## How to complete this task
Every line with the word "beside" in it should be extracted from the data that follows.

[Records from a dataset]

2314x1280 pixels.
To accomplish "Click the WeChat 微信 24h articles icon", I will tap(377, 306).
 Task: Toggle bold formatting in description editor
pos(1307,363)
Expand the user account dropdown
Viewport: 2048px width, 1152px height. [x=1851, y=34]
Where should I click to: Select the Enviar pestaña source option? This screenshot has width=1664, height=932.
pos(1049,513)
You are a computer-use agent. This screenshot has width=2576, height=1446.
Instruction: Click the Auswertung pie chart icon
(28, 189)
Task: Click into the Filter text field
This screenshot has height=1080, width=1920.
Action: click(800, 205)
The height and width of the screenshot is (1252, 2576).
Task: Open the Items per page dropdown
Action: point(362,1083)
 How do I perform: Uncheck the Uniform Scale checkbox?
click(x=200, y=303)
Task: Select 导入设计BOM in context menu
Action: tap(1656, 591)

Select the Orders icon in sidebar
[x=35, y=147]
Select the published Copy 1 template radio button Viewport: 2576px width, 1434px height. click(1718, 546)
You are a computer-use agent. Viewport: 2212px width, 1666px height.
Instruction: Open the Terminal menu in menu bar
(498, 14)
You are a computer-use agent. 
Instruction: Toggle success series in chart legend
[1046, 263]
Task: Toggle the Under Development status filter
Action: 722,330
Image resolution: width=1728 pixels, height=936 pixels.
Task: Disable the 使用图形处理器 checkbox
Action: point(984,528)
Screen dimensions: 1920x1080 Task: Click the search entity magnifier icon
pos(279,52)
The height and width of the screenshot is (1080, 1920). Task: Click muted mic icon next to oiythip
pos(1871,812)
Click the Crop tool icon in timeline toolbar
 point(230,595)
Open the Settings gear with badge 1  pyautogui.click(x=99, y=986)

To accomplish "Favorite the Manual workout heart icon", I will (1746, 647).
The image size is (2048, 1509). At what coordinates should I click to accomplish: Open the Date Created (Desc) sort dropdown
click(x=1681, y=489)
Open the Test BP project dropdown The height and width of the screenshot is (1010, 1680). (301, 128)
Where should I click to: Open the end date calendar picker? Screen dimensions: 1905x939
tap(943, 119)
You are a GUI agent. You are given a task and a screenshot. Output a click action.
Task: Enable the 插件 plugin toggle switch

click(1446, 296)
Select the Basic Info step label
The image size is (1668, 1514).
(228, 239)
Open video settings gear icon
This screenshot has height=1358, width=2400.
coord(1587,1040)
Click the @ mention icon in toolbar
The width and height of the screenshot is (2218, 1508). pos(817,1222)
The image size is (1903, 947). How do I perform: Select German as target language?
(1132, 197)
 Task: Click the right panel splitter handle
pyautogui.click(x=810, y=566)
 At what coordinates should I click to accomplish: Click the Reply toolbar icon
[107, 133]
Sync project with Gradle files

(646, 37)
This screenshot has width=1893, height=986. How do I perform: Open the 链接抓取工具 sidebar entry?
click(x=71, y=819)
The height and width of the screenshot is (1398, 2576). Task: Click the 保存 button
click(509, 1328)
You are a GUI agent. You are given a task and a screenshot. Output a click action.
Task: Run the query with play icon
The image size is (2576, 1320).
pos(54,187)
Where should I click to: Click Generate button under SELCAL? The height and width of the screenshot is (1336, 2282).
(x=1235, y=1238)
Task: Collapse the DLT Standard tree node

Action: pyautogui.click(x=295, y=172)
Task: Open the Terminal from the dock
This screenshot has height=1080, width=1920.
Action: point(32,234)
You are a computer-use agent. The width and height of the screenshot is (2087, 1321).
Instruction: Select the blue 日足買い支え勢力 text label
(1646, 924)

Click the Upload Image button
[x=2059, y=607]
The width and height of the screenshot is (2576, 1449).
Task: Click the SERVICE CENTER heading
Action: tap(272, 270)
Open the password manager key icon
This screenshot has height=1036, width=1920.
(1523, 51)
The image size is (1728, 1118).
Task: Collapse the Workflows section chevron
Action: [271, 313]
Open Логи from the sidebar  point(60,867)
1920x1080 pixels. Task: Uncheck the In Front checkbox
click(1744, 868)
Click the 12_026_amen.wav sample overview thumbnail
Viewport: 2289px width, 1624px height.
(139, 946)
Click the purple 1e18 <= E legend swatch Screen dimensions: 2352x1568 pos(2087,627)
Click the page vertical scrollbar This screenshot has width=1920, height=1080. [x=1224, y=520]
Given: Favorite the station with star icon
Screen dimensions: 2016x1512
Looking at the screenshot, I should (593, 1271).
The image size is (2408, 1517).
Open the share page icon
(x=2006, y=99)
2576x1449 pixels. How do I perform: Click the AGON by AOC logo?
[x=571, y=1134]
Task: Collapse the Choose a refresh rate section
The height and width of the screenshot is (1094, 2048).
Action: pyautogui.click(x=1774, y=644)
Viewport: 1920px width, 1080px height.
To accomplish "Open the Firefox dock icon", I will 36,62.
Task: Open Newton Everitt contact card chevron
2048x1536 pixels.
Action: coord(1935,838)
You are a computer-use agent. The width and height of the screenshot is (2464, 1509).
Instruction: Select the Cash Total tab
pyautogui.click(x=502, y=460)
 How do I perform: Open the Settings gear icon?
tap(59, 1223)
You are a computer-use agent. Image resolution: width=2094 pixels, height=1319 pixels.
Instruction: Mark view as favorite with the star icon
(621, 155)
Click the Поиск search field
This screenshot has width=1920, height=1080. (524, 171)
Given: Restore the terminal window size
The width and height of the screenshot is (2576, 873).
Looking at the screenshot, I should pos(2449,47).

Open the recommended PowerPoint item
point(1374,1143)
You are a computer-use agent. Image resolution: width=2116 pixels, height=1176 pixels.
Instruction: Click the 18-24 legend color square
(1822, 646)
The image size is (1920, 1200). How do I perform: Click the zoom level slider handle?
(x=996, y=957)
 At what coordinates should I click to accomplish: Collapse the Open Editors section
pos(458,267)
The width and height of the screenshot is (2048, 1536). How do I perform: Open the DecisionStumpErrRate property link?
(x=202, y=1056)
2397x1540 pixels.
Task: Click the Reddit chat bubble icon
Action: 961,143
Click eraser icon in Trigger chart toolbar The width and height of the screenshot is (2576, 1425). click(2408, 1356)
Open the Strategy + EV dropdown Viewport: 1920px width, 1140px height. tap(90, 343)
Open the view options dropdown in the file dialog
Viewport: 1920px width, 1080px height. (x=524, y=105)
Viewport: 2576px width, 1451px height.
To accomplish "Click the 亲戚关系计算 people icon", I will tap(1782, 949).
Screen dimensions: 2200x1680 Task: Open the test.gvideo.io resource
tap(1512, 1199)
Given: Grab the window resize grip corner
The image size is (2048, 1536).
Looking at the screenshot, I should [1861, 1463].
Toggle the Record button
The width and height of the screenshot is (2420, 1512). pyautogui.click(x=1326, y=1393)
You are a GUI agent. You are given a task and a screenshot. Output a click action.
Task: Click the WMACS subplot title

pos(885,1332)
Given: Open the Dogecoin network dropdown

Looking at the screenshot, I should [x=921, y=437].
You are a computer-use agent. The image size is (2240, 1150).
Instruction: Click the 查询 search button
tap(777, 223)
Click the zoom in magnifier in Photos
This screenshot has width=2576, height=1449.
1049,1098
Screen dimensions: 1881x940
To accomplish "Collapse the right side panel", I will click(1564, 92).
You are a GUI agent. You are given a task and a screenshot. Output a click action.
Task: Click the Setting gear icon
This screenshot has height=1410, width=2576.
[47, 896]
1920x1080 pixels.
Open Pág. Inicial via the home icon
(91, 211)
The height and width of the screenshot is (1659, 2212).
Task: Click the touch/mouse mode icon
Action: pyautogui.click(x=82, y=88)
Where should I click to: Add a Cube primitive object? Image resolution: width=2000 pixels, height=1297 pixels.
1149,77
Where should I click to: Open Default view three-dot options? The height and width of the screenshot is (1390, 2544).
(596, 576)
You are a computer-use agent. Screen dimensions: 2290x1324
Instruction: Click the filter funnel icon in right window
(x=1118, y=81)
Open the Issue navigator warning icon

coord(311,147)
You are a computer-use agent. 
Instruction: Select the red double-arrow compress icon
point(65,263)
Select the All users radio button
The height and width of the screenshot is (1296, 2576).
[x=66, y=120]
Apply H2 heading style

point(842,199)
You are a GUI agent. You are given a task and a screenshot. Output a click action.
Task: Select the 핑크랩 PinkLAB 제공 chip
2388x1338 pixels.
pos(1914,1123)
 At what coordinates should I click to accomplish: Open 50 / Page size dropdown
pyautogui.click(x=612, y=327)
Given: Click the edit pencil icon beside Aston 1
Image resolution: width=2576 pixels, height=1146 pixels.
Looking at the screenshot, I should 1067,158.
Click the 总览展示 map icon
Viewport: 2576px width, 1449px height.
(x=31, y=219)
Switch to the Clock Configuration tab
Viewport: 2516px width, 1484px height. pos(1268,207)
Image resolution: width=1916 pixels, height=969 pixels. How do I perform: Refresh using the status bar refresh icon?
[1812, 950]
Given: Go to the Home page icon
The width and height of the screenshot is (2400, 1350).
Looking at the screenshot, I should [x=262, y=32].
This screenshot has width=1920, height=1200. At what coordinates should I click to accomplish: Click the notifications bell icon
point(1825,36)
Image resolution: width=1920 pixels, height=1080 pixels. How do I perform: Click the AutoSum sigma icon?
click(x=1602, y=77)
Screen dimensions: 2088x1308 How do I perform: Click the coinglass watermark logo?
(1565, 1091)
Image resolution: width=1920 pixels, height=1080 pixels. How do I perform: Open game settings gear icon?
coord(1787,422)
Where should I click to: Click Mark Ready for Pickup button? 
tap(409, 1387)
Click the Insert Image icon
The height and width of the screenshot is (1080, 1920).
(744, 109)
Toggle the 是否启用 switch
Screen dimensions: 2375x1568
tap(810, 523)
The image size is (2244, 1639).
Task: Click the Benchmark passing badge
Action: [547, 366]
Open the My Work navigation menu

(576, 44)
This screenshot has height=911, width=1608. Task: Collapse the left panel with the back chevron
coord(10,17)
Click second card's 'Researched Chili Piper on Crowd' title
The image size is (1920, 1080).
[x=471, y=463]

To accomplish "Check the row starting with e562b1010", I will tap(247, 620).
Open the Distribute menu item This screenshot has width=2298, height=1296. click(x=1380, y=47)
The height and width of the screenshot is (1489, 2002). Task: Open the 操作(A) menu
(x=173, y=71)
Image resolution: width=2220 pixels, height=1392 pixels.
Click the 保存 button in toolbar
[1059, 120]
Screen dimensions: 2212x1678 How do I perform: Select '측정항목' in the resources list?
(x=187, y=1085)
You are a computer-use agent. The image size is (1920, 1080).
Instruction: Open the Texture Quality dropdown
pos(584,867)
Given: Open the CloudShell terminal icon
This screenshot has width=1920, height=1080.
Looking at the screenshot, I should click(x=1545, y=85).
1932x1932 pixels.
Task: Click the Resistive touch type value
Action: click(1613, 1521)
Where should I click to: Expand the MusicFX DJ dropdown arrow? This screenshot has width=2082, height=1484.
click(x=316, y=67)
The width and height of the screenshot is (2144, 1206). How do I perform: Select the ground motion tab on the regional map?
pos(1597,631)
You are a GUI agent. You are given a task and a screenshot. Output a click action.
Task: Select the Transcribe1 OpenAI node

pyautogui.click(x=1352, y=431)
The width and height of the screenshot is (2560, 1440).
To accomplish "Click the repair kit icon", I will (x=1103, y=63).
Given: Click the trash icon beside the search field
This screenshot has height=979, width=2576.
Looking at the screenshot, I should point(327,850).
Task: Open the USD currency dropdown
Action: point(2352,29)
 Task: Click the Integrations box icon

## Solution to this task
Given: Click the edit pencil icon beside Aston 1
Given: Click the trash icon beside the search field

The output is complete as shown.